Your instructions
Show each line of the records below that contains the string "header".

(Provided entries begins)

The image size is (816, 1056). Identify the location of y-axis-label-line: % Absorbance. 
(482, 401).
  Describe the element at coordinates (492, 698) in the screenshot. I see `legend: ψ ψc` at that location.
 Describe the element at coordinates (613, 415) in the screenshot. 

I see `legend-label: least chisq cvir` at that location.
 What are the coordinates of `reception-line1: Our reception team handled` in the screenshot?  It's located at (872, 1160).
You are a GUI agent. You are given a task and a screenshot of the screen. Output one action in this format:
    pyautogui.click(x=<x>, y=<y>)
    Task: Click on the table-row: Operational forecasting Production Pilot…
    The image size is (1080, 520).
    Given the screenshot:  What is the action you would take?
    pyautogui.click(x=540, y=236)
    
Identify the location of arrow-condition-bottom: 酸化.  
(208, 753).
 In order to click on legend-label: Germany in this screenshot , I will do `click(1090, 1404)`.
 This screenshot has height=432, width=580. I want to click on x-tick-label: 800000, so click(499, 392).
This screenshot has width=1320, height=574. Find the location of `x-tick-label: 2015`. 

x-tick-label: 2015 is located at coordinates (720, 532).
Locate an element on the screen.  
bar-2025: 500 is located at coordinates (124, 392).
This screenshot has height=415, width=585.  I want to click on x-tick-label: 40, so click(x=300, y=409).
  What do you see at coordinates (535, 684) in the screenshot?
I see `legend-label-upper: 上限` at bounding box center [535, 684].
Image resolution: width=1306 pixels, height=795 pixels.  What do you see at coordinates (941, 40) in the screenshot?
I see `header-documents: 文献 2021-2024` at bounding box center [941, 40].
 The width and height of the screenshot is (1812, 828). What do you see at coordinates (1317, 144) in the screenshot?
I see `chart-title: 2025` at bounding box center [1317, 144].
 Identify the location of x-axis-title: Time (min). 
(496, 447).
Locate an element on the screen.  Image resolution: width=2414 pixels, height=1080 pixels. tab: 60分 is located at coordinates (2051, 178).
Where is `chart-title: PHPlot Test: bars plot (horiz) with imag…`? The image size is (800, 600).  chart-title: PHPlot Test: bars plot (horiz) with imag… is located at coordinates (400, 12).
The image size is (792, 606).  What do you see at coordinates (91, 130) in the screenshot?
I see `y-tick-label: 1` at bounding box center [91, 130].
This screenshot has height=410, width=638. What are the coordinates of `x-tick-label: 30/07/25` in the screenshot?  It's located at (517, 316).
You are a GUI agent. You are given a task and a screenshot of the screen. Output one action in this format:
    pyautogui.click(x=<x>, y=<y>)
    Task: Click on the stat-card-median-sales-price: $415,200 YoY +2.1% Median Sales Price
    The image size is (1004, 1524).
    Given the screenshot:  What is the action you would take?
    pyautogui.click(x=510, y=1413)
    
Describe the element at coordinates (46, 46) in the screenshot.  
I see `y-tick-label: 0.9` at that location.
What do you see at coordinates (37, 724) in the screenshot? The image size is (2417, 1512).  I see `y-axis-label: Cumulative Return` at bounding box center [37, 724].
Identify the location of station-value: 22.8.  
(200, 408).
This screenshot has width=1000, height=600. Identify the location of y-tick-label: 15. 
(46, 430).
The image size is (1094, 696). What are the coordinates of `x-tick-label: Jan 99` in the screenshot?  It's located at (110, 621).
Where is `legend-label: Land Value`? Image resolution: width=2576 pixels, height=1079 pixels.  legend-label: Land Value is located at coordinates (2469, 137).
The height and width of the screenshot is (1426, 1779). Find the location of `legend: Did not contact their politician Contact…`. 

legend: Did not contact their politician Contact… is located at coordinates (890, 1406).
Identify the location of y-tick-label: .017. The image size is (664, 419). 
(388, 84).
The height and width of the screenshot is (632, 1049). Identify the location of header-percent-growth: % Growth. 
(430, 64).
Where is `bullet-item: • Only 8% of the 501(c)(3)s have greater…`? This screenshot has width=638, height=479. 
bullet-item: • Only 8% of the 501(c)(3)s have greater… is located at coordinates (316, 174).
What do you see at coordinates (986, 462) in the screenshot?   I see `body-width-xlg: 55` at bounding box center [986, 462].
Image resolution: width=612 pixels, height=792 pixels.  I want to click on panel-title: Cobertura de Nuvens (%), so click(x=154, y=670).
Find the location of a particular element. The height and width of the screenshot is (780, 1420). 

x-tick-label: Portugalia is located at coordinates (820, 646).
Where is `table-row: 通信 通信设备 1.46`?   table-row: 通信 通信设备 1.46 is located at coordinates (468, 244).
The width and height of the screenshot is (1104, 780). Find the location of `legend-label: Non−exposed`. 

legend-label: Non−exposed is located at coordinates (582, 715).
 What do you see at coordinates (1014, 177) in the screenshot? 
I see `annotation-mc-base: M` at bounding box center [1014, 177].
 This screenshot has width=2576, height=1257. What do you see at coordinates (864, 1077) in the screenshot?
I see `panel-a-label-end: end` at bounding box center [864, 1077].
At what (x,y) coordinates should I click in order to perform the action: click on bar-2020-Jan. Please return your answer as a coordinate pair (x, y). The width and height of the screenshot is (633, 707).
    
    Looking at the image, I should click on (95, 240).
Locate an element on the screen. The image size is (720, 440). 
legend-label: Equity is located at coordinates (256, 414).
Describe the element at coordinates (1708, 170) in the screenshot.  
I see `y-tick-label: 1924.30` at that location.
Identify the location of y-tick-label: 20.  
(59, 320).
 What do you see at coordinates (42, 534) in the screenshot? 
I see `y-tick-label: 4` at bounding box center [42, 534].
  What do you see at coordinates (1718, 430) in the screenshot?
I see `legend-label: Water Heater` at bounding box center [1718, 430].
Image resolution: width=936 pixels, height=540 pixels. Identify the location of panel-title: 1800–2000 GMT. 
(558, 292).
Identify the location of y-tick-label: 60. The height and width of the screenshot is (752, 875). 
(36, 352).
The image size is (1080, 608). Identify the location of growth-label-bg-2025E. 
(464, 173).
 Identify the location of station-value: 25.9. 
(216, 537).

(Provided entries ends)

Solution
I see `header-documents: 文献 2021-2024` at bounding box center [941, 40].
The height and width of the screenshot is (632, 1049). Identify the location of header-percent-growth: % Growth. 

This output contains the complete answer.